God’s love for sinners gives the church a whole world in which to serve. All who enter and leave the worship assembly are sinners, now also saints in the mercy of God. We have unity with all people, especially those in trouble, in sorrow, in addictions, in painful family systems. That’s a lot of people. Justification is the great under-developed Lutheran conviction for church growth. God’s love for sinners is embodied in communities of compassion. Whatever else the Lutheran tradition advocates, may its faith be anchored in the conviction that “while we were yet sinners, Christ died for us.” We never get beyond that!
GOD LOVES THE WORLD
Some of our friends have wondered if all of our talk about “mission” at Luther Seminary means we are abandoning our Lutheran identity. We think not! But this work must be disciplined by our confession, and our public worship too! We live in the era of the decline of Christendom, i.e.: the legal and cultural privilege of the church in Europe and North America is past. We also live in the time of the rise of world Christianity, i.e.: the new majority of Christians in the world comes from the southern hemisphere. The old worship wars are bankrupt and self-defeating. Contemporary and traditional worship traditions alike must be judged by their capacity to bear Christ. Lutheran worship is not merely the perpetuation of European practices. The Lutheran churches of Africa and Asia point us again to our apostolic confession. Lutheran preaching and worship communicate the missionary convictions of the gospel, God loves sinners and God loves the world.
THE WORDS ARE NOT ALONE
Some people have thought I intended to take a jab at the “Word Alone” movement by my title, “The Words are Not Alone, Biblical Preaching and Worship at Luther Seminary.” No, I share their deep commitment to the rallying cries of the Reformation: Faith Alone, Grace Alone, Scripture Alone,Word Alone. But even in the polemical debates where these watch words scored their points, then and now, “Word Alone” always meant “Word and Sacrament,” spoken and physical word. Thus the Lutheran Reformation never reduced the gospel to mere words. The theology of the cross testifies to the palpable incarnation. As W.H. Auden once said, “Only the unscarred and overfed enjoy Calvary as a verbal event.” This is also the basis for Lutheran love of art, architecture and music– Gregorian chants, Bach’s chorales, the motets of Schtz, the college choirs and the folk hymns of John Ylvisaker.We love it all, accompanied by organs, orchestras, folk instruments and percussion. Have you noticed the spectacular modification which Anton Armstrong has brought to the Christiansen tradition at St. Olaf? The missionary hymns have come back from Africa and the Caribbean with rhythm. As our Professor of Church Music Paul Westermeyer declares, “The job of the church musician is to help the people of God sing.” Our musical heritage is not stingy or pinched, but we want the music to be alive, the choruses harmonic and God’s praise to be melodic.
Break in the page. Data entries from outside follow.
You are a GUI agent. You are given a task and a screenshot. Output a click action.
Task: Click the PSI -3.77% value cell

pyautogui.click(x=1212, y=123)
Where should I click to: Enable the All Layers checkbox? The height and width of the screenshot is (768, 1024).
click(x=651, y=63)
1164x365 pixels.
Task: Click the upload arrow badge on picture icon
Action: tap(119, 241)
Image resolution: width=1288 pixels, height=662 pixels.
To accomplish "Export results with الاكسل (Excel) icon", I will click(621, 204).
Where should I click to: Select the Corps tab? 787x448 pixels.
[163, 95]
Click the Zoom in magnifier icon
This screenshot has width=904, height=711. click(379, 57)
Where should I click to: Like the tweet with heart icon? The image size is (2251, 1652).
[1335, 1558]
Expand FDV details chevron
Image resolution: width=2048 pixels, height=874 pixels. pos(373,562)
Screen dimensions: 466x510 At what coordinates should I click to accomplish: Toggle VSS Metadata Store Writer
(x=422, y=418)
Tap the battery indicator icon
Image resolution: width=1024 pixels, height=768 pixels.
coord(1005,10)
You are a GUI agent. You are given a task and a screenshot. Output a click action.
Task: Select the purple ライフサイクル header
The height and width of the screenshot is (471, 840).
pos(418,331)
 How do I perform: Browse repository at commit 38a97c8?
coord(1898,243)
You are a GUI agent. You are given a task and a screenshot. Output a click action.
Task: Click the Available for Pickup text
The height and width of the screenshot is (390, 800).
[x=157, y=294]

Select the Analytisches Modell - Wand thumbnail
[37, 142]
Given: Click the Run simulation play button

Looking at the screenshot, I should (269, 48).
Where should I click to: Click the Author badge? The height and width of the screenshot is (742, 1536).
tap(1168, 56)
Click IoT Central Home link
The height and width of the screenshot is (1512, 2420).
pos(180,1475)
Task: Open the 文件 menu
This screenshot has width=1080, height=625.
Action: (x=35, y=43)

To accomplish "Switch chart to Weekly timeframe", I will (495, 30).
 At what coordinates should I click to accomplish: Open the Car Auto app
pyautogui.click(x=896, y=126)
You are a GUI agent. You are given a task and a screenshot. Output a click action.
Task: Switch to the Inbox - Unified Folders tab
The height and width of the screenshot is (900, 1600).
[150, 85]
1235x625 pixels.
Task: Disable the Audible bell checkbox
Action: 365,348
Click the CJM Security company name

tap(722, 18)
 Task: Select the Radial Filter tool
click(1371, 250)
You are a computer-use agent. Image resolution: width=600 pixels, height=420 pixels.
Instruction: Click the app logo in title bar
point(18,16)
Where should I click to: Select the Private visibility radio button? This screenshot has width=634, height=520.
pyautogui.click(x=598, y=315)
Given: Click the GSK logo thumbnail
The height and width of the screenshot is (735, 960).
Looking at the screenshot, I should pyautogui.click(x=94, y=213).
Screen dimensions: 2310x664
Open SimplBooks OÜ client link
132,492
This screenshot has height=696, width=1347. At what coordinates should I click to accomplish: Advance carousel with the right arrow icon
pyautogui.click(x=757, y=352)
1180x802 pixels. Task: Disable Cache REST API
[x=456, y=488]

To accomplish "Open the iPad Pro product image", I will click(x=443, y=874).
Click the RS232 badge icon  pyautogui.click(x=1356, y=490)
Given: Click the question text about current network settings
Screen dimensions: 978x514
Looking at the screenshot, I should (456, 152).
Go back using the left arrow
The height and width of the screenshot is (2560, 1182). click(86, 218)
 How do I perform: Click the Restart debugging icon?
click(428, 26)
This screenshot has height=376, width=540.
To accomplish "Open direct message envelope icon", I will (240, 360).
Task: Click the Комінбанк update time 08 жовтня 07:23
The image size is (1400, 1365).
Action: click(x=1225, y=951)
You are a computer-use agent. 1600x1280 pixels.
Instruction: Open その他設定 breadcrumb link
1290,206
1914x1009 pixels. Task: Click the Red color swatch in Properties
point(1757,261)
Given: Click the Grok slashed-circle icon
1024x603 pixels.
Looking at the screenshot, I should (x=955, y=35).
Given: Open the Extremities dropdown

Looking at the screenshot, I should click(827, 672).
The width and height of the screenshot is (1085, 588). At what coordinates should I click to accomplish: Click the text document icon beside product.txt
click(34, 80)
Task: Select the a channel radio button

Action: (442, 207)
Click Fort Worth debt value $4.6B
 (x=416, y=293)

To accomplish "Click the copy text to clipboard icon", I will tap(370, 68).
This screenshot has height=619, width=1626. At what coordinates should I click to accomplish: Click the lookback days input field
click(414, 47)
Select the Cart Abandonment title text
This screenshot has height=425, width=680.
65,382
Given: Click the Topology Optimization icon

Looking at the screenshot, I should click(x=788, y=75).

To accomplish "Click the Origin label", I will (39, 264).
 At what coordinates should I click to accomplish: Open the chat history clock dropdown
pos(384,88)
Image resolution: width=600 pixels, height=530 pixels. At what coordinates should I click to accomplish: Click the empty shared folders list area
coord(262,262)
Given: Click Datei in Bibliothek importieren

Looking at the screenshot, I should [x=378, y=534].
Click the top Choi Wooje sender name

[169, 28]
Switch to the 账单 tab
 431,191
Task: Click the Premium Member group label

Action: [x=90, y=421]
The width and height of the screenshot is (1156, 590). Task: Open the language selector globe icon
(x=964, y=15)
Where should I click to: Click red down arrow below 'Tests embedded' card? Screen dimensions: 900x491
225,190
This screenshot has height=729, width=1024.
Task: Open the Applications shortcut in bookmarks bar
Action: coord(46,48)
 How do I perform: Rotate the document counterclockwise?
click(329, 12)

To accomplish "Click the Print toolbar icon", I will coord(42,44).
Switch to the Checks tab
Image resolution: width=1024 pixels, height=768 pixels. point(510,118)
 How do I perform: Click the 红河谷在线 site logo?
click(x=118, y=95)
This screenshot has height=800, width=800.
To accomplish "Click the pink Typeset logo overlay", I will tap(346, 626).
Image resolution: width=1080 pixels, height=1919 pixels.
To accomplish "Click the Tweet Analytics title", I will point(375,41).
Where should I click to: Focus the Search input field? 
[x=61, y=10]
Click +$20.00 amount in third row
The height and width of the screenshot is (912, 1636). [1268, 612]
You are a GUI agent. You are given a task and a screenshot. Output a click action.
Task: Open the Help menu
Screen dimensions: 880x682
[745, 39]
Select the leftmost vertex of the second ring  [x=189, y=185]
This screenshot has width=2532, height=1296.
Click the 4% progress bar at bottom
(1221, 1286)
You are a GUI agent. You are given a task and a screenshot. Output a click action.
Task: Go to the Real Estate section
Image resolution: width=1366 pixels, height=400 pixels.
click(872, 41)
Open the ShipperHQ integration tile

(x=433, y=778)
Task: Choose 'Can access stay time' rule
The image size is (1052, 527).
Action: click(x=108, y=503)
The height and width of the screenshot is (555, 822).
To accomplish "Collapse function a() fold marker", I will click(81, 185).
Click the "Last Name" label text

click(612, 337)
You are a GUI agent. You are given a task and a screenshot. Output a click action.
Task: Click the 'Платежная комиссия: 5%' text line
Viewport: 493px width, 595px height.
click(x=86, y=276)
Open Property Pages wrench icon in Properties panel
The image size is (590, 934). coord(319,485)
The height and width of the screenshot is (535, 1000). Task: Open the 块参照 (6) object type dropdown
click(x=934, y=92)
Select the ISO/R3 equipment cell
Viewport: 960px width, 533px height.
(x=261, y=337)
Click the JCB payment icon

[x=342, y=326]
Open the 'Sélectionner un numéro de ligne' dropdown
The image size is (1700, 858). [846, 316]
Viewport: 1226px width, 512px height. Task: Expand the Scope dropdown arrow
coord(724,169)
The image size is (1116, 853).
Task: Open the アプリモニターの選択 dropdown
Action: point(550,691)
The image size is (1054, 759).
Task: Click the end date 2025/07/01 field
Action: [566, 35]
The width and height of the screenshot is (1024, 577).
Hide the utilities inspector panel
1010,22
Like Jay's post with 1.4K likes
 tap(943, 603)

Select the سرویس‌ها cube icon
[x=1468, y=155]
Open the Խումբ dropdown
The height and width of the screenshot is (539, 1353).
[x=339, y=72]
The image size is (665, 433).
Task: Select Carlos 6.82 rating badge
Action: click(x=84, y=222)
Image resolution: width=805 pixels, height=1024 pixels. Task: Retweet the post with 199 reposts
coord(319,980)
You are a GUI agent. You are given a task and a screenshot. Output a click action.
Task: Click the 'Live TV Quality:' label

The words are not alone because this is a love story. God loves sinners, and the Messiah touches the outcasts. The compassion of God is not an abstraction, but an embodied practice.
The children sit in the pastor’s lap and the hospice nurse teaches the Stephen Ministers to hold the hands f the dying and sing to them. The liquid words of the water pour over the uncomprehending infant, and the Alzheimer patient still extends his tongue to receive the Lord’s Supper. And the faithful bear these words, spoken and visible, to the world in need. As Martin Luther confessed, “God’s Word is never without God’s people.”
Because God loves sinners and because God loves the world, the words are not alone. We are hopeful for biblical preaching and worship at Luther Seminary. The conflicts can be fierce here, too, but this seminary is a window into a vital tradition, and we are equipping leaders for an era of apostolic mission because God’s love for sinners and the world is a mission worthy of praise.